# Using hyperopt-sklearn with `Bench`


[hyperopt-sklearn](https://github.com/hyperopt/hyperopt-sklearn) is a popular library for tuning many "classical" ML models. The convenience this library brings is that it has predefined hyperparameter grids that are automatically tuned when one calls `fit`.

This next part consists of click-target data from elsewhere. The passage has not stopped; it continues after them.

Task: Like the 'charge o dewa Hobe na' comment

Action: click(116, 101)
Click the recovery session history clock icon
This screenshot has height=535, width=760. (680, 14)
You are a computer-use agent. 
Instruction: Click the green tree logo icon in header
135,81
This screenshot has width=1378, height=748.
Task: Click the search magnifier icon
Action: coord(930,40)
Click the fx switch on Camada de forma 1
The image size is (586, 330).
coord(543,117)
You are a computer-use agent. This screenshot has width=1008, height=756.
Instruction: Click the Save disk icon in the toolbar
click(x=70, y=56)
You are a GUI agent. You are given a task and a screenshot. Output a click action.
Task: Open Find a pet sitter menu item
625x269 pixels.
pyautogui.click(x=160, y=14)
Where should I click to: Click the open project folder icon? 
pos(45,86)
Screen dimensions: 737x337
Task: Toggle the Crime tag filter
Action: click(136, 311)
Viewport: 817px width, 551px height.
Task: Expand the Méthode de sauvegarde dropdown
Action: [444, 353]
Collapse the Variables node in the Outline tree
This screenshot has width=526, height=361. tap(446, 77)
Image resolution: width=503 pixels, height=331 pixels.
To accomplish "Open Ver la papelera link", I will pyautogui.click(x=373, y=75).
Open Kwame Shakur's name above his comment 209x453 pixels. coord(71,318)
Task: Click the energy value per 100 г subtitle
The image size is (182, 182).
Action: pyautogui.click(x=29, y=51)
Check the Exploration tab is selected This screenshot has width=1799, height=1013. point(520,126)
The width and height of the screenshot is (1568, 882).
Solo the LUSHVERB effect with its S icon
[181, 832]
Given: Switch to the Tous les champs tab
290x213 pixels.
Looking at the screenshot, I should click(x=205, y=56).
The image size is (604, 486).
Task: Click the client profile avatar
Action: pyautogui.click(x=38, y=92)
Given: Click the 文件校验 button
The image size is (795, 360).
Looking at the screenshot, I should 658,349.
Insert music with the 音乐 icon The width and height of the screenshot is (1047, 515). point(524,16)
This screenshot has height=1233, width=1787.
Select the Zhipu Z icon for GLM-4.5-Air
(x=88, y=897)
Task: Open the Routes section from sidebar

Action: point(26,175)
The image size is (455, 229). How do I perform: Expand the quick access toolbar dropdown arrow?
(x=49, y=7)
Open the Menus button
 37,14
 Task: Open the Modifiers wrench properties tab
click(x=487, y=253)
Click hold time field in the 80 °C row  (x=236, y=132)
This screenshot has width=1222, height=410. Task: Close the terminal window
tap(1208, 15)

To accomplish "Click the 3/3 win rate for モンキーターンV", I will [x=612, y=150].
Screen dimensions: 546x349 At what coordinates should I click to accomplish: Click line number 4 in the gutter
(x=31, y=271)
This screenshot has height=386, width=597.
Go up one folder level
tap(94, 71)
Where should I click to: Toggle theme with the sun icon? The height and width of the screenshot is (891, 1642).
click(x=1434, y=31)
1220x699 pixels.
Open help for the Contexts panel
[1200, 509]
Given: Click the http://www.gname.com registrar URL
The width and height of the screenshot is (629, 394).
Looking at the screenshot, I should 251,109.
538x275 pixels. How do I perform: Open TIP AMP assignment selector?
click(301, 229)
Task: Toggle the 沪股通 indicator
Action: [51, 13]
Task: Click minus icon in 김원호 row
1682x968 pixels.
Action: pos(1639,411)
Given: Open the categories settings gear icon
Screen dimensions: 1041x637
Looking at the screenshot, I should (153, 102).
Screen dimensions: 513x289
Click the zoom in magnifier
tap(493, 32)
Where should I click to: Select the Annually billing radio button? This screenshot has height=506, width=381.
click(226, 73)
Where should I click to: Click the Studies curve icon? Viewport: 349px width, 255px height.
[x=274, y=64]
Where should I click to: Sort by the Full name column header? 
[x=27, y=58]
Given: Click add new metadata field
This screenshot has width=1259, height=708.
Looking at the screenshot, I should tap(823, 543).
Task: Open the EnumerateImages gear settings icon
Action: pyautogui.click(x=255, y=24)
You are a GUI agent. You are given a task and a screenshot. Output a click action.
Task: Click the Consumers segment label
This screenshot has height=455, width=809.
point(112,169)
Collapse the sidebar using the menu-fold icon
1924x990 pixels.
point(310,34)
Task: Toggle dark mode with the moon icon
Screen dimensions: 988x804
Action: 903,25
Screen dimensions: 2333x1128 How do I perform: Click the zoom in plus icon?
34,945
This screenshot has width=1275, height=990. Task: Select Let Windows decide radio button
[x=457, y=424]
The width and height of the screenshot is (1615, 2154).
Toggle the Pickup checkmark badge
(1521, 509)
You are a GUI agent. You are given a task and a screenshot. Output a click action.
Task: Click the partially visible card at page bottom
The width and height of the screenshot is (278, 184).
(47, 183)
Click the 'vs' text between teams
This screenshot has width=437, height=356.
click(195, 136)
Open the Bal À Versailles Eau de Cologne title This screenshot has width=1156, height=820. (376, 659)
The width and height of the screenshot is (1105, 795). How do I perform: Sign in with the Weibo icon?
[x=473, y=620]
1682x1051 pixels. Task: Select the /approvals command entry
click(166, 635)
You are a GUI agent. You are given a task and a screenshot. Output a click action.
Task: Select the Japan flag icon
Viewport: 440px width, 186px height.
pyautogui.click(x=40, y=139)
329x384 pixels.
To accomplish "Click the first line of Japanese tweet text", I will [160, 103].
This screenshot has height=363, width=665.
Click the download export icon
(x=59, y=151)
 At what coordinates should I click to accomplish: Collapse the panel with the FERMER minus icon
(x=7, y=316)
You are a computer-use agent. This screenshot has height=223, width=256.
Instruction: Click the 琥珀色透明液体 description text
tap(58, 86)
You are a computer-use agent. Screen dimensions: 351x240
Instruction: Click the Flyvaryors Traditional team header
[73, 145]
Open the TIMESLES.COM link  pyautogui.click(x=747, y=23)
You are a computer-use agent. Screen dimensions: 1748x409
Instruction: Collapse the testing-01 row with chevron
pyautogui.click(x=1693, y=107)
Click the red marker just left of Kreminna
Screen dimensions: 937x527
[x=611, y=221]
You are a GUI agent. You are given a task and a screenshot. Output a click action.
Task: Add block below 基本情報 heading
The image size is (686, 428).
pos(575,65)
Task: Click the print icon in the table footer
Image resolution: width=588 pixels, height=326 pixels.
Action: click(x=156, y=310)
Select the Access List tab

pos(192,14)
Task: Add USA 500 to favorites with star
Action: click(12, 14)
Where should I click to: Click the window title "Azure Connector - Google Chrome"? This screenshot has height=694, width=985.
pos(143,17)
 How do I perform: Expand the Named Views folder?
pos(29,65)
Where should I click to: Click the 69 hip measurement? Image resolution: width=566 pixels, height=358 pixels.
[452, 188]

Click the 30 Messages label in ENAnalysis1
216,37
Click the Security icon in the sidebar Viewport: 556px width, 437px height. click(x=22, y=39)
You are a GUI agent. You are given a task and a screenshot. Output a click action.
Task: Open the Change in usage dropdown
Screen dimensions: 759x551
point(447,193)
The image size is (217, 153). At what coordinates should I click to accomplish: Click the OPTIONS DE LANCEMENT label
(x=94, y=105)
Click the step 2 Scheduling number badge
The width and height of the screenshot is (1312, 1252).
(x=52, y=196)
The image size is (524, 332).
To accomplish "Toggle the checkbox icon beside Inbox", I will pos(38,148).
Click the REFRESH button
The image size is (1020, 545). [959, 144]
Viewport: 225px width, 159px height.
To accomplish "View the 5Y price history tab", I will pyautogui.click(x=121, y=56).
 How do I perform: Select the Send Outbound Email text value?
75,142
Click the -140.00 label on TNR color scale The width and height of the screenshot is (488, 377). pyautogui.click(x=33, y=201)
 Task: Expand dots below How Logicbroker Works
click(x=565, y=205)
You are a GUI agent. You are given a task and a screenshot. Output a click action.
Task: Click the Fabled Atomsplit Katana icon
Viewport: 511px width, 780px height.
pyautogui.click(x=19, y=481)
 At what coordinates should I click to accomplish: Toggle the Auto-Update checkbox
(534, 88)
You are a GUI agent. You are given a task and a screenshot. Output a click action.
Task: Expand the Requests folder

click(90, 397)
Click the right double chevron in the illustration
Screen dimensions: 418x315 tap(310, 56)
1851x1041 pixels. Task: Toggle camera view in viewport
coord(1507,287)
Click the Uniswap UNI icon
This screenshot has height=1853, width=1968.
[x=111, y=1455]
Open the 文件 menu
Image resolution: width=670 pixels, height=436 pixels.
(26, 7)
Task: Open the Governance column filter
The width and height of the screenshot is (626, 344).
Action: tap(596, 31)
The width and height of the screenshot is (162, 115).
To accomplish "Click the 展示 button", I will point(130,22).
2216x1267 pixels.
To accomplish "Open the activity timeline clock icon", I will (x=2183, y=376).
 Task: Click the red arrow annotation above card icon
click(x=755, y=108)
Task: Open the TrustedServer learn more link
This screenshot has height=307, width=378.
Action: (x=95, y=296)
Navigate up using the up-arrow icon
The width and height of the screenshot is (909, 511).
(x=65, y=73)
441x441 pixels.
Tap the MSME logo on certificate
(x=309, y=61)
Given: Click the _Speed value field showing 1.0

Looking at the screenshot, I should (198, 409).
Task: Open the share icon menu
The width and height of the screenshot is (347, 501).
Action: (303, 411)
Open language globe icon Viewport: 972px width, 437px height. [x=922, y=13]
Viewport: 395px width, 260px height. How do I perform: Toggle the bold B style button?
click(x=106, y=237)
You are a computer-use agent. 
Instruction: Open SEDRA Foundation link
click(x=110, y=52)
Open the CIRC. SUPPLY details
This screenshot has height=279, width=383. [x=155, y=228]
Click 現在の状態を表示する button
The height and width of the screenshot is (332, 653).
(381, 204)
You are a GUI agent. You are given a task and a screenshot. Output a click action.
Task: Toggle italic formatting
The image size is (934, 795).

One difficulty is that it currently does not have a convenient interface for providing custom validation sets (see [this issue](https://github.com/hyperopt/hyperopt-sklearn/issues/152)). We will use this as one other example for how to implement a model for benchmarking with `mofdscribe`.


In [1]:
from mofdscribe.bench import LogkHCO2IDBench
from mofdscribe.datasets.core_dataset import CoREDataset
from hpsklearn import (
    HyperoptEstimator,
    gaussian_process_regressor,
    lightgbm_regression,
    power_transformer,
    standard_scaler,
    xgboost_regression,
)

from mofdscribe.splitters import HashSplitter
import numpy as np
from copy import deepcopy


In [2]:
ds = CoREDataset()

FEATURES = list(ds.available_features)

TARGET = "outputs.logKH_CO2"


2022-08-07 16:25:09.726 | DEBUG    | mofdscribe.datasets.core_dataset:__init__:127 - Dropped 3227 duplicate basenames. New length 2166
2022-08-07 16:25:09.762 | DEBUG    | mofdscribe.datasets.core_dataset:__init__:133 - Dropped 62 duplicate graphs. New length 2104


In [7]:
class TunedXBoost:
    def __init__(self, features):
        self.model = HyperoptEstimator(regressor=xgboost_regression("mymodel"))
        self.features = features

    def tune(self, idx, y):
        tune_splitter = HashSplitter(self.ds.get_subset(idx))
        # we will now use a simple split in two parts,
        # however, you could also use a k-fold in the tune method
        models = []
        for train_idx_, valid_idx_ in tune_splitter.k_fold(5):
            train_idx = idx[train_idx_]
            valid_idx = idx[valid_idx_]

            train_x, train_y = self.ds._df.iloc[train_idx][self.features], y[train_idx_]
            valid_x, valid_y = self.ds._df.iloc[valid_idx][self.features], y[valid_idx_]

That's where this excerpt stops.